La première de toutes les mesures préventives, c’est la propreté. En effet, la punaise ailée affectionne les recoins sombres et mal entretenus des habitations faites de torchis, de paille, de feuilles de palmier et d’autres matériaux rudimentaires. Il est donc indiqué de leur substituer des constructions en ciment, en plâtre et en pierre à chaux, où la punaise n’ira pas établir son repaire. Le nettoyage régulier des habitations et des communs revêt également une importance capitale.
Pour Charles Chagas, l’homme qui identifia l’insecte vecteur de la maladie qui porte son nom, seule la destruction de cette punaise était le moyen d’en venir à bout. Ce point de vue est encore largement partagé, du fait qu’on n’a pas trouvé de remède qui permette d’obtenir la guérison. On dispose aujourd’hui d’insecticides qui la détruisent à tous les stades de son développement, y compris les œufs.
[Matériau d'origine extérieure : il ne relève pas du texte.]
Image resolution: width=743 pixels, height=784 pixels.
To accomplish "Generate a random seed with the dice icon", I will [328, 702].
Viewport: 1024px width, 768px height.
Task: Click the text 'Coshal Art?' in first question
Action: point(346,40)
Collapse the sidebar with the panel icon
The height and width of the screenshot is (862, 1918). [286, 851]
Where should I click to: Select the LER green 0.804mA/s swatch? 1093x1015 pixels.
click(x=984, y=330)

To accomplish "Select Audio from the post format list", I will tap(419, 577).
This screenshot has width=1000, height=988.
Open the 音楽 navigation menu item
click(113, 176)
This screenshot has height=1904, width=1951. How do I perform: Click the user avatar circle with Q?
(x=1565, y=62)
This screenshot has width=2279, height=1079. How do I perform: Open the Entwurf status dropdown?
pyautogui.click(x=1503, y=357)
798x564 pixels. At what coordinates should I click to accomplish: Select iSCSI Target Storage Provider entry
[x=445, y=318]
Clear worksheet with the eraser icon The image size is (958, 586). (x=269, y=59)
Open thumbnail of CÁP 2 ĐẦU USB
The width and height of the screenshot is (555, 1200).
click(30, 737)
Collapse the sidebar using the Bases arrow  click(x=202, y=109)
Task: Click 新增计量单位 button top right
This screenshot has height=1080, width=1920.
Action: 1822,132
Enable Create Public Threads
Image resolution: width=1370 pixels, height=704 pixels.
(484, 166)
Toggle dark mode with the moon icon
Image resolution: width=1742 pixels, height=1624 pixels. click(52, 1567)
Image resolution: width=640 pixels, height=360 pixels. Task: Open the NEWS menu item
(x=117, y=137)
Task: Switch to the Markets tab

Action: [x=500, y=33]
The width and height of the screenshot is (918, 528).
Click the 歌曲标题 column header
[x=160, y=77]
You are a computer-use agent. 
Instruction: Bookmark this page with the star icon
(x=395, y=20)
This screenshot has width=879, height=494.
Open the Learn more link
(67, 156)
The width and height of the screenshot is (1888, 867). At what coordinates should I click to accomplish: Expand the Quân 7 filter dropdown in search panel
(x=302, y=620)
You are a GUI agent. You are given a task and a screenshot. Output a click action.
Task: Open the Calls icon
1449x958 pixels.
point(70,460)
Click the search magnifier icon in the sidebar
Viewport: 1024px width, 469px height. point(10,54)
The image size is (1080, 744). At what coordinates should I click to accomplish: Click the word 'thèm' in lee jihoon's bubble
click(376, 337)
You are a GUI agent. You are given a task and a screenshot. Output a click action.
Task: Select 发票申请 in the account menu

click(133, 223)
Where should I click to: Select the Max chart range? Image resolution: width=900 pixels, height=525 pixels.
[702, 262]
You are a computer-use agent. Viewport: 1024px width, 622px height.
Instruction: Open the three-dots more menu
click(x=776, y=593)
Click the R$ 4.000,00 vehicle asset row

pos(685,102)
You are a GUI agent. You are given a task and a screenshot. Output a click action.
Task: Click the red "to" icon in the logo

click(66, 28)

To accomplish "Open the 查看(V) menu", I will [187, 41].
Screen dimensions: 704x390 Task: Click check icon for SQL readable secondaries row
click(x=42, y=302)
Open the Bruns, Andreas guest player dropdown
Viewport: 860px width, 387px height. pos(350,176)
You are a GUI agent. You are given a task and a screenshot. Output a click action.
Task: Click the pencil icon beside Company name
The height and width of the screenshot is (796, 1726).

Toutefois il serait bien de considérer à titre personnel la loi que Dieu donna à la nation d’Israël. Cette loi, de même que les prescriptions qui figurent dans les Écritures grecques chrétiennes, exigeait la sainteté et la propreté (Lév. chap. 19; II Cor. 7:1; Rév. 21:8). Quand on constatait la présence de certaines maladies dans les habitations israélites, celles-ci étaient rasées (Lév. 14:43-45). Ces lois eurent pour effet d’épargner à la nation d’Israël les maladies qui sévissaient chez les peuples voisins du pays de Canaan. Il en va de même à notre époque, où une hygiène rigoureuse reste l’atout majeur dans la prévention de la maladie de Chagas et de bien d’autres affections.